This morning, the 3rd Circuit Court of Appeal issued a mixed decision regarding the 18 US Code § 2257 record-keeping regulations, but one that contains some good news for the adult industry. While the Circuit disagreed with claims that the 2257 record-keeping regulations violated the First Amendment, the court did agree that requiring adult producers make 2257 records available without a warrant, accessible by law enforcement for any reason, violated a producer’s Fourth Amendment protections against unreasonable search and seizure. This means that while the regulations stand for now, they are largely unenforceable as written.

“The Third Circuit’s decision striking down the recordkeeping inspection regime as unconstitutional under the Fourth Amendment deals a substantial blow to the 2257 scheme,” said attorney J. Michael Murray, who argued the case on behalf of FSC and other plaintiffs. “Under today’s ruling, the Government can no longer appear at the doors of Free Speech Coalition’s members without a search warrant, and demand entry to inspect their 2257 records in derogation of the Fourth Amendment.”

Diane Duke, President and CEO of the Free Speech Coalition, was enthusiastic about the ruling, and possible future decisions.

“This decision was a hard-fought victory for adult industry. The Third Circuit’s decision struck down the record-keeping inspection as unconstitutional under the Fourth Amendment. The decision prohibits the routine, warrantless inspections which were the hallmark of the original regulation. It is important to note that this decision only protects members of the Free Speech Coalition, the plaintiff in the case. We suggest that all adult producers make sure their membership is in good standing, and if not, to join in order to take advantage of the protections.”
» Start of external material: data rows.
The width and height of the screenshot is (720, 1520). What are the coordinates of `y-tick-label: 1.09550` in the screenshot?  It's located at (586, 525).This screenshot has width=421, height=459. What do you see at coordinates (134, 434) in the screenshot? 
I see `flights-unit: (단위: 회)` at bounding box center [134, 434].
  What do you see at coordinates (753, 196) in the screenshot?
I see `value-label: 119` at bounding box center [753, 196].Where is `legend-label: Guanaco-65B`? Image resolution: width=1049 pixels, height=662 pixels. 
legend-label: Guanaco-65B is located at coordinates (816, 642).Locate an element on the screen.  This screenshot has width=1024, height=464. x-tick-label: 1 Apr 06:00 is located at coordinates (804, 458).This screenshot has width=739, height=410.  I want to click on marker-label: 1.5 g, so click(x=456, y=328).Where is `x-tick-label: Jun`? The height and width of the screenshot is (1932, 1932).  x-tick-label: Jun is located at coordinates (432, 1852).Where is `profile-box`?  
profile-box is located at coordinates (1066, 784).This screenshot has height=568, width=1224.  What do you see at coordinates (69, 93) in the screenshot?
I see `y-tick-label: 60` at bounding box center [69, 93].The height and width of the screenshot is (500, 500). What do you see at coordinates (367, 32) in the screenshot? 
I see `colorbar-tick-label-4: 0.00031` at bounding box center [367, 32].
“Of course, we entirely disagree with the court’s holding that the regulations themselves are not prohibitively burdensome to producers under the First Amendment,” Duke added. “However, the court remanded some of the restrictions back to a lower court — including those that require business owners keep certain hours to make records available for inspection — and we’re hopeful they will be overturned. Over the next few weeks, we will be examining the decision in more detail to determine if we should appeal it en banc.”

For right now, producers should still keep records as they have been doing. However — for FSC members — the threat of warrantless drop-by inspections are gone. FSC is hopeful that attendant requirements to make those records available for 20 hours a week will soon be gone as well.